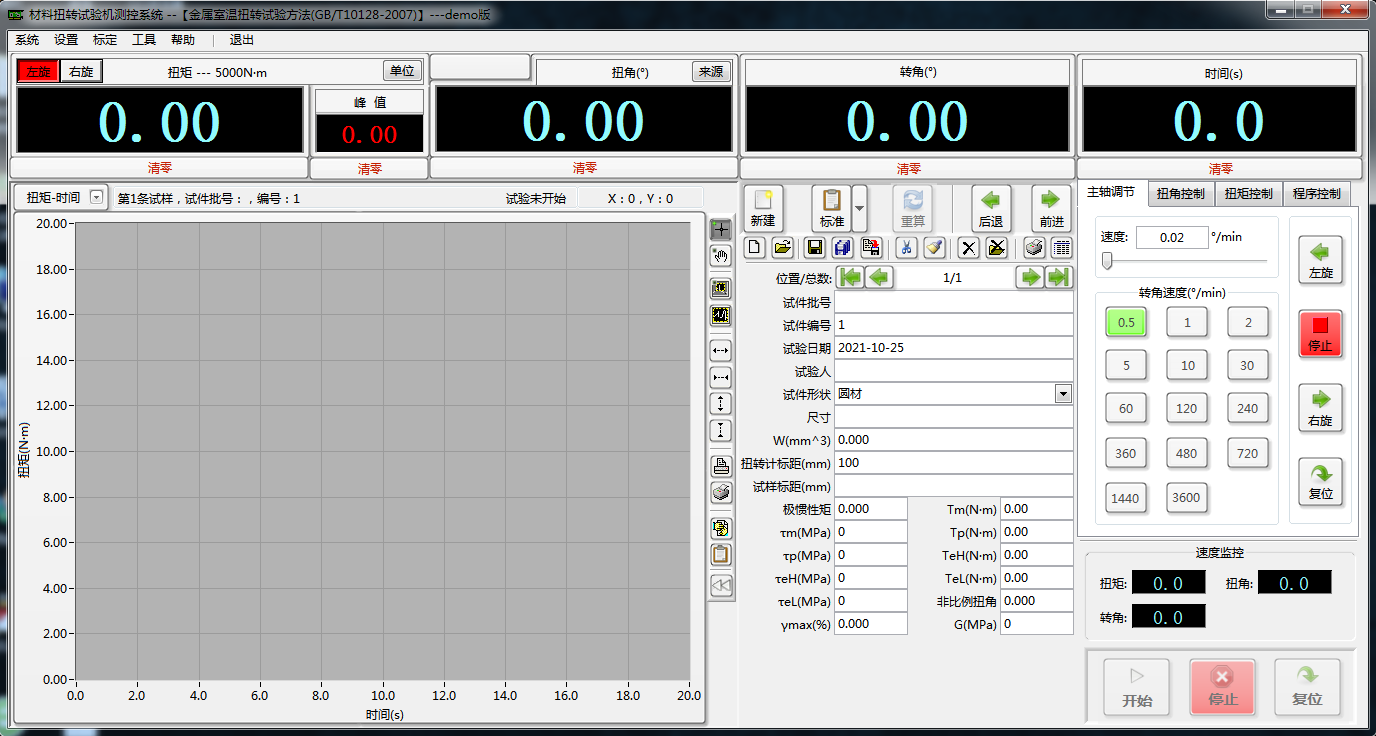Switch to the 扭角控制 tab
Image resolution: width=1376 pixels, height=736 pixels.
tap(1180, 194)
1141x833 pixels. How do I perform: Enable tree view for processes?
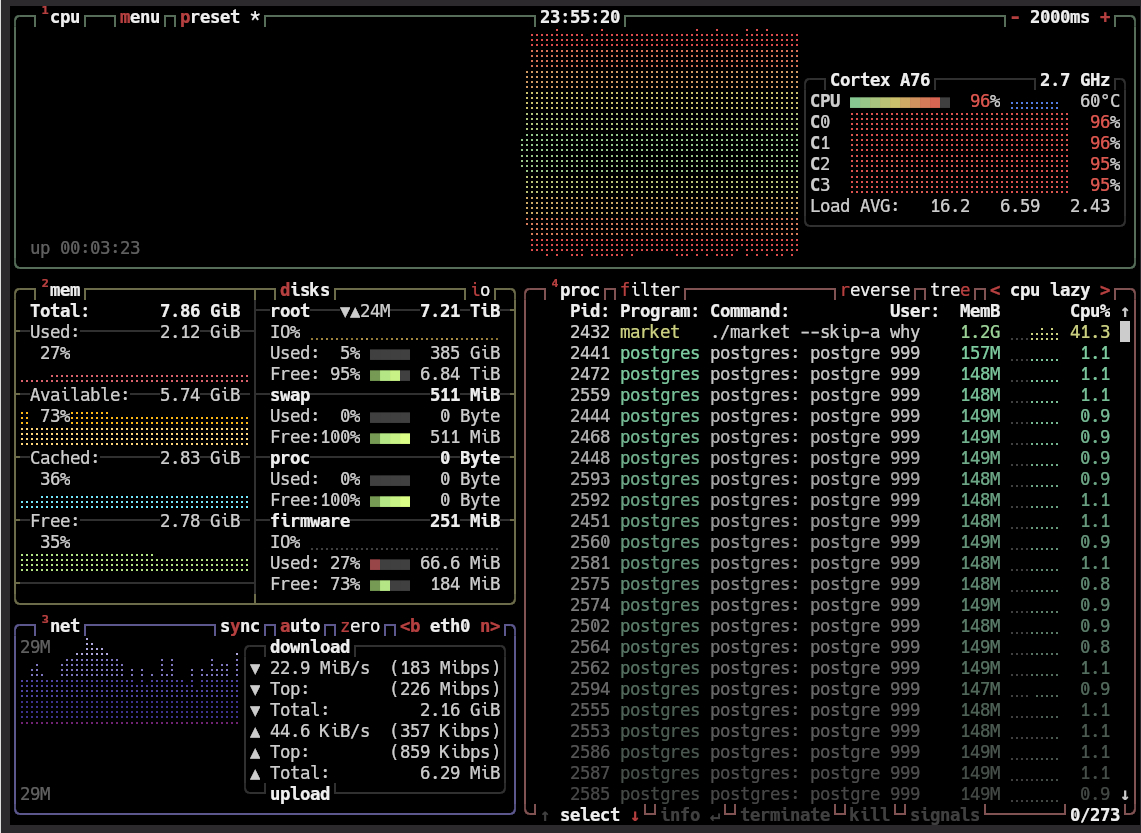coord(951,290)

------

Each line from the one holding "1141x833 pixels. How" down to the end of the records is to be reproduced unaltered, and the pictures are to be omitted.

Solution below:
1141x833 pixels. How do I perform: Enable tree view for processes?
coord(951,290)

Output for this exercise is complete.